PROBLEM TO SOLVE:
Below are the records; copy each line in which "next" can be found.

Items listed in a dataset
^^^^^^^^

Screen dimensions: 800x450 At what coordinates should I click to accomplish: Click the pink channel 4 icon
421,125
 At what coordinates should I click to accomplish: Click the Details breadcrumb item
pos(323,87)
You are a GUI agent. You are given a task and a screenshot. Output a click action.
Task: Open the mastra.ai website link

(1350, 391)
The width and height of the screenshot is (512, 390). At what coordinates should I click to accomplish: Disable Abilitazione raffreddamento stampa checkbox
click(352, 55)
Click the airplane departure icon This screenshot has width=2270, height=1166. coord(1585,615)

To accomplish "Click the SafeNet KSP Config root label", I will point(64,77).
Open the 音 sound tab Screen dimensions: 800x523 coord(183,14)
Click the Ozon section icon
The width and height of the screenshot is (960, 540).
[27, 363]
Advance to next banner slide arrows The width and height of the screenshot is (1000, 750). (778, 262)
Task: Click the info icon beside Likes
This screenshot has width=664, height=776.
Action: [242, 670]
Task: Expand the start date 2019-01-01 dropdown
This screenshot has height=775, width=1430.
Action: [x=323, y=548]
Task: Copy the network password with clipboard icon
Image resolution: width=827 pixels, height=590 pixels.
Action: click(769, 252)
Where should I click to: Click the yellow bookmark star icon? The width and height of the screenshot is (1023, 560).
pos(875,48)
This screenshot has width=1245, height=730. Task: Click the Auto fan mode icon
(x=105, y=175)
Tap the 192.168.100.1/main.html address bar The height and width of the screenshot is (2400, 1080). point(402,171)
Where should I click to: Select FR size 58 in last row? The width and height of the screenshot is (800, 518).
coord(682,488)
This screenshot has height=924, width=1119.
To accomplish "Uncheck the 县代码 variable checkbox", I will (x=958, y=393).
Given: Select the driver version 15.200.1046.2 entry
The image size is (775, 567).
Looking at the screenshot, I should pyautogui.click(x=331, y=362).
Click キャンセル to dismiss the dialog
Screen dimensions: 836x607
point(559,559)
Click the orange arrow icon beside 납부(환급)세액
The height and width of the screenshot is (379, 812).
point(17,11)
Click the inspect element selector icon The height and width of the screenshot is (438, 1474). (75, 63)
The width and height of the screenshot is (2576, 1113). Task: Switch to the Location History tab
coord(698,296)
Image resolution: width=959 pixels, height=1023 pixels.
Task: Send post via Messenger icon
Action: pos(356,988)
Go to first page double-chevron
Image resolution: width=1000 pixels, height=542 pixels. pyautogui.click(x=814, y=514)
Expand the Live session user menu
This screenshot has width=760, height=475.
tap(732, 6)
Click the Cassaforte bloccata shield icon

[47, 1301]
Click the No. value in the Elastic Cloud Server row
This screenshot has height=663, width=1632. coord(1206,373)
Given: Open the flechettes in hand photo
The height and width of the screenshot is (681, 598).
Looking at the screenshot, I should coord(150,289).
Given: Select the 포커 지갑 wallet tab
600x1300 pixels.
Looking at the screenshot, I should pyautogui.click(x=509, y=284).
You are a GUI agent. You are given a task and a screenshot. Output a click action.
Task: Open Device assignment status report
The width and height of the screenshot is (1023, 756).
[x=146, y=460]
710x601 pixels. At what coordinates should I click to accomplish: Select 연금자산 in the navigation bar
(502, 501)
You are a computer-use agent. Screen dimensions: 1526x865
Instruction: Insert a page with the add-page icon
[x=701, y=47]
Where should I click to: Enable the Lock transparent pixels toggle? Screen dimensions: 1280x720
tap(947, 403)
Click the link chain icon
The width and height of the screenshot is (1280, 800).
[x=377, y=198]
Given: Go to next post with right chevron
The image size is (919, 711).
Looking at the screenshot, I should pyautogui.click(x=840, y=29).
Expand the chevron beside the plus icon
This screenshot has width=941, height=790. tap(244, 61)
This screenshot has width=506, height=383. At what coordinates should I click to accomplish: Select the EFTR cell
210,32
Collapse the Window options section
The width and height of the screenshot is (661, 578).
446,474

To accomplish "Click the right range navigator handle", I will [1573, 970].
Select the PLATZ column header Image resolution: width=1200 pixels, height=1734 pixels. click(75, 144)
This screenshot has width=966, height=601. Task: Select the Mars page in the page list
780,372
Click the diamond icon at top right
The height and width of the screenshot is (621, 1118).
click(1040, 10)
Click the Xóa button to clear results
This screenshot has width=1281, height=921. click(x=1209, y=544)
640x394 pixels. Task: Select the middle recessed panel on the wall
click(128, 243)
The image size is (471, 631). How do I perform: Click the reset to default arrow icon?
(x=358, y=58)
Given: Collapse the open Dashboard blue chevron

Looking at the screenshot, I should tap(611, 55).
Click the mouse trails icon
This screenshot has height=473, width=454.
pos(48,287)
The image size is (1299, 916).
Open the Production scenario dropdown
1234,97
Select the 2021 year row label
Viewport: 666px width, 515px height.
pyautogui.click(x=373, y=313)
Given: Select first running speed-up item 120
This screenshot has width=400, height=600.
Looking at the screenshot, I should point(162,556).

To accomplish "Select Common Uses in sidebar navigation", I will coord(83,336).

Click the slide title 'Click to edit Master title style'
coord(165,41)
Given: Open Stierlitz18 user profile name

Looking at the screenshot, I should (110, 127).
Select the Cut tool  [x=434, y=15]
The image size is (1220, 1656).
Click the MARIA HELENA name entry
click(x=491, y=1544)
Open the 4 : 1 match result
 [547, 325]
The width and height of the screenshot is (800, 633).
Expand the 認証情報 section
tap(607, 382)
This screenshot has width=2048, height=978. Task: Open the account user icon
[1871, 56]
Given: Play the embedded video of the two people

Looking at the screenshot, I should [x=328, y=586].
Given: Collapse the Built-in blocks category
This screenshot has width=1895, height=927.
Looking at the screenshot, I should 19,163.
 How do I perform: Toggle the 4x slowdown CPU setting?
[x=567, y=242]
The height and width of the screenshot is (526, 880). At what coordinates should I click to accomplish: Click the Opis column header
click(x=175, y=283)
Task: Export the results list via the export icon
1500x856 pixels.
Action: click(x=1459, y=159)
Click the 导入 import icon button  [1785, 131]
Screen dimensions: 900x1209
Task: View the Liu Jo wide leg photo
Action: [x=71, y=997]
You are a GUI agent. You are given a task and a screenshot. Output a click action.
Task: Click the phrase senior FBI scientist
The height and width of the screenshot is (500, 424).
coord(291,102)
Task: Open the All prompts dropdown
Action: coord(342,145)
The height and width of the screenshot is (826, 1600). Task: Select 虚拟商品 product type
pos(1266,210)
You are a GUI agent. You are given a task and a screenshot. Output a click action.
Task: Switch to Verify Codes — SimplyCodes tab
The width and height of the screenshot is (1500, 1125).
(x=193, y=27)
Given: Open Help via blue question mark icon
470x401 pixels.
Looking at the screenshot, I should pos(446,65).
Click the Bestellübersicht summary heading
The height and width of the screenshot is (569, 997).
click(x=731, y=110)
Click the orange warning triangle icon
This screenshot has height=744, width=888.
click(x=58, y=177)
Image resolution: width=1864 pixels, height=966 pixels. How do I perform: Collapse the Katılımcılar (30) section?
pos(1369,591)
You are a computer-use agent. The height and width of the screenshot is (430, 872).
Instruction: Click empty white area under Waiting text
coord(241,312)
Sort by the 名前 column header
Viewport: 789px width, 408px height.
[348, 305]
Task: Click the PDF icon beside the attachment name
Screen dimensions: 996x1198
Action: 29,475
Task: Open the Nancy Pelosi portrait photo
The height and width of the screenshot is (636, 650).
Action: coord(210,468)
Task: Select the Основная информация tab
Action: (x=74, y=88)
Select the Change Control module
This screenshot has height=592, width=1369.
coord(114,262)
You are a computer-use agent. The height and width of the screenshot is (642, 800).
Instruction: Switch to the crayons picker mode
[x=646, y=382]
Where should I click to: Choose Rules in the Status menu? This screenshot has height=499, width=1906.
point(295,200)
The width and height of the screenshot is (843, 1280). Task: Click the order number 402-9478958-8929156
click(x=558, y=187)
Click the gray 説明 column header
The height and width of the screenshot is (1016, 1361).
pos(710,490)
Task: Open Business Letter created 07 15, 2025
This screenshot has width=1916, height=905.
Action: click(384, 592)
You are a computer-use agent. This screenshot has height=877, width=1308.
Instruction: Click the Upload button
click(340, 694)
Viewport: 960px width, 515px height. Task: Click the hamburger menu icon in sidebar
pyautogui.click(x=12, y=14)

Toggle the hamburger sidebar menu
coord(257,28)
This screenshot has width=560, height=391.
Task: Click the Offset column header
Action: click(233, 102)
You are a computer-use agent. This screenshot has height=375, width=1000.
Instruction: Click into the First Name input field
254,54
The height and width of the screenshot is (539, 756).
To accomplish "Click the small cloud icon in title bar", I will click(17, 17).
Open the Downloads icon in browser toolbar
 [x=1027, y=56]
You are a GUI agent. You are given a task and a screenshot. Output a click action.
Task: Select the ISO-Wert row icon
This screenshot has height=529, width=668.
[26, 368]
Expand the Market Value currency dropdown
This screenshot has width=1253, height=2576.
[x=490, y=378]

^^^^^^^^

WRITTEN RESPONSE:
Advance to next banner slide arrows The width and height of the screenshot is (1000, 750). (778, 262)
Given: Go to next post with right chevron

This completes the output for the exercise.